§ Brief
Could you copy the listing below, changing every "icon" to "symbol" and leaving everything else untouched?

§ Input material
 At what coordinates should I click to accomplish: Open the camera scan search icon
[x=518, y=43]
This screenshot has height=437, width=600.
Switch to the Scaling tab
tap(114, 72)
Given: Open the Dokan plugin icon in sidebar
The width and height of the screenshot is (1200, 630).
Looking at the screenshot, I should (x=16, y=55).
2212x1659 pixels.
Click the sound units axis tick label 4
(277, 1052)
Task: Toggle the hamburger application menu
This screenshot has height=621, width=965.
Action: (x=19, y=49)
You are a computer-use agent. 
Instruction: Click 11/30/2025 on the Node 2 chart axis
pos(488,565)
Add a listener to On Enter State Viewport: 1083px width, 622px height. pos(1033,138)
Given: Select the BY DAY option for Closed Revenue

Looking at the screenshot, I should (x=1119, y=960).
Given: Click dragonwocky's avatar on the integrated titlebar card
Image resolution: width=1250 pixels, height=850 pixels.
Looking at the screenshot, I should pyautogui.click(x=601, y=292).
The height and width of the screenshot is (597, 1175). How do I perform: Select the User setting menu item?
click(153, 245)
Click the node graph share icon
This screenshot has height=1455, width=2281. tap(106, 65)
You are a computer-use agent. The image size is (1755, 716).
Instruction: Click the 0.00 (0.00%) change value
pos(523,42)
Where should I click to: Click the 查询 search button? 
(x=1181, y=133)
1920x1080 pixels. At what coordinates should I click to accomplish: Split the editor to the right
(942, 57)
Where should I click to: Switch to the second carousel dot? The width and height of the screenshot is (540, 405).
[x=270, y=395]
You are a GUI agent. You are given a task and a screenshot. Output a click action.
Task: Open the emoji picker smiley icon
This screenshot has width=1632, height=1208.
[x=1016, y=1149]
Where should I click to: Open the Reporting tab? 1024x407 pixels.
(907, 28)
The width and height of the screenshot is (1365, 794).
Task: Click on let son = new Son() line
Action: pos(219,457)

§ Result
 At what coordinates should I click to accomplish: Open the camera scan search symbol
[x=518, y=43]
This screenshot has height=437, width=600.
Switch to the Scaling tab
tap(114, 72)
Given: Open the Dokan plugin symbol in sidebar
The width and height of the screenshot is (1200, 630).
Looking at the screenshot, I should (x=16, y=55).
2212x1659 pixels.
Click the sound units axis tick label 4
(277, 1052)
Task: Toggle the hamburger application menu
This screenshot has height=621, width=965.
Action: (x=19, y=49)
You are a computer-use agent. 
Instruction: Click 11/30/2025 on the Node 2 chart axis
pos(488,565)
Add a listener to On Enter State Viewport: 1083px width, 622px height. pos(1033,138)
Given: Select the BY DAY option for Closed Revenue

Looking at the screenshot, I should (x=1119, y=960).
Given: Click dragonwocky's avatar on the integrated titlebar card
Image resolution: width=1250 pixels, height=850 pixels.
Looking at the screenshot, I should pyautogui.click(x=601, y=292).
The height and width of the screenshot is (597, 1175). How do I perform: Select the User setting menu item?
click(153, 245)
Click the node graph share symbol
This screenshot has height=1455, width=2281. tap(106, 65)
You are a computer-use agent. The image size is (1755, 716).
Instruction: Click the 0.00 (0.00%) change value
pos(523,42)
Where should I click to: Click the 查询 search button? 
(x=1181, y=133)
1920x1080 pixels. At what coordinates should I click to accomplish: Split the editor to the right
(942, 57)
Where should I click to: Switch to the second carousel dot? The width and height of the screenshot is (540, 405).
[x=270, y=395]
You are a GUI agent. You are given a task and a screenshot. Output a click action.
Task: Open the emoji picker smiley symbol
This screenshot has width=1632, height=1208.
[x=1016, y=1149]
Where should I click to: Open the Reporting tab? 1024x407 pixels.
(907, 28)
The width and height of the screenshot is (1365, 794).
Task: Click on let son = new Son() line
Action: pos(219,457)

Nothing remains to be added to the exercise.